Quelques heures à peine après la diffusion du communiqué du magazine Fugues signé de son rédacteur en chef Yves Lafontaine appelant au boycott du Groupe Jean Coutu pour cause d’homophobie, l’entreprise s’est empressée de publier une note d’excuse et de rétractation sur son site Facebook qui se lit comme suit :

"Le Groupe Jean Coutu souhaite assurer à la communauté que le magazine Fugues continuera d’être distribué dans les succursales de son réseau. Le retrait envisagé n’émanait pas d’une décision corporative.
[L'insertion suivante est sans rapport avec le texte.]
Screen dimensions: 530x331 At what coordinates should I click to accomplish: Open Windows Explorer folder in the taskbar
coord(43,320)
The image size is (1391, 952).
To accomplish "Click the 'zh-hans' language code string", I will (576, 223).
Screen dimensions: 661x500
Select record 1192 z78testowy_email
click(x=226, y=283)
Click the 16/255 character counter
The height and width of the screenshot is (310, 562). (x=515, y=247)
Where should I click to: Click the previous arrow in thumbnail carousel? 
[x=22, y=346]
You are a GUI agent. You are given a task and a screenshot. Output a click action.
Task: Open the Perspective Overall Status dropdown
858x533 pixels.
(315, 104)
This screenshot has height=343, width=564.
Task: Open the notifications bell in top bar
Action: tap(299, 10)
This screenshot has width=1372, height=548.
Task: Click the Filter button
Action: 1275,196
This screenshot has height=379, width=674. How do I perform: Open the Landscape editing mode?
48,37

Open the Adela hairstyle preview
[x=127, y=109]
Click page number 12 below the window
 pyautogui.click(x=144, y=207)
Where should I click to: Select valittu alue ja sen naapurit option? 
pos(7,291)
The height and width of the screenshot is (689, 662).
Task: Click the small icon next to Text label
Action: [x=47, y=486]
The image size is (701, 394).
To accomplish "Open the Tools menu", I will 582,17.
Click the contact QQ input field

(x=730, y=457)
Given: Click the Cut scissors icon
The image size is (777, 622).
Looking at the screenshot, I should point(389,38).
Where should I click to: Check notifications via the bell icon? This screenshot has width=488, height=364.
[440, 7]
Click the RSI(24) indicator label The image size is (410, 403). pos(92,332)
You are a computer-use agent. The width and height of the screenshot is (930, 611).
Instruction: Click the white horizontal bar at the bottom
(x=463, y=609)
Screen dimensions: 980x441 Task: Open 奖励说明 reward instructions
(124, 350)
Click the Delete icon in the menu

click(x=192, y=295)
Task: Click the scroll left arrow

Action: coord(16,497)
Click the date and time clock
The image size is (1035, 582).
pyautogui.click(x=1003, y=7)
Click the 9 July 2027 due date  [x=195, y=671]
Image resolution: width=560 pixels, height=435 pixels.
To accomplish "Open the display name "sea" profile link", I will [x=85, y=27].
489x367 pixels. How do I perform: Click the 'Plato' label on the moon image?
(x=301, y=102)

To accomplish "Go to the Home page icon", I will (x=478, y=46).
Nous nous excusons sincèrement auprès de la communauté lesbienne, gaie, bisexuelle, transsexuelle et transgenre (LGBT) ainsi qu’à tous ceux et celles qui ont pu être offensés par cette situation."

Tout a démarré lorsque le directeur principal des opérations de détails chez Jean Coutu, Patrice Caron, a ordonné le retrait du Fugues de dix-huit succursales de son réseau au prétexte que c’était une publication sexuelle, voire érotique.

On peut comprendre la frayeur qui a pu s’emparer de la haute direction en imaginant ce qu’aurait pu être la concrétisation d’un boycott systématique dans tout le Québec, des 450 mille gais et lesbiennes et de leurs proches. C’aurait été des pertes se chiffrant en millions de dollars.

Il n’en reste pas moins que le Fugues qui célèbre cette année ses 30 ans d’existence n’a jamais eu aucune publicité du Groupe Jean Coutu, au contraire des autres compétiteurs du domaine de la pharmacie.

Stéphane Maestro

Éditeur

LaMetropole.com

La lettre du Groupe Jean Coutu

Bonjour Monsieur Lafontaine,

Nous tenons à vous informer que nous avons bien pris connaissance de votre éditorial et nous sommes sincèrement désolés de cette situation. Le retrait envisagé de votre revue n’émanait pas d’une décision corporative et je vous assure qu’elle ne sera pas retirée de nos succursales. C’est une revue de qualité dont nous reconnaissons l’importance. Voici le texte que nous avons publié sur nos plateformes sociales ce matin :

Le Groupe Jean Coutu souhaite assurer à la communauté que le magazine Fugues continuera d’être distribué dans les succursales de son réseau. Le retrait envisagé n’émanait pas d’une décision corporative. Nous nous excusons sincèrement auprès de la communauté lesbienne, gaie, bisexuelle, transsexuelle et transgenre (LGBT) ainsi qu’à tous ceux et celles qui ont pu être offensés par cette situation.

Hélène Bisson

Vice-présidente Communications

Groupe Jean Coutu

Yves Lafontaine

Rédacteur en chef et directeur de Fugues.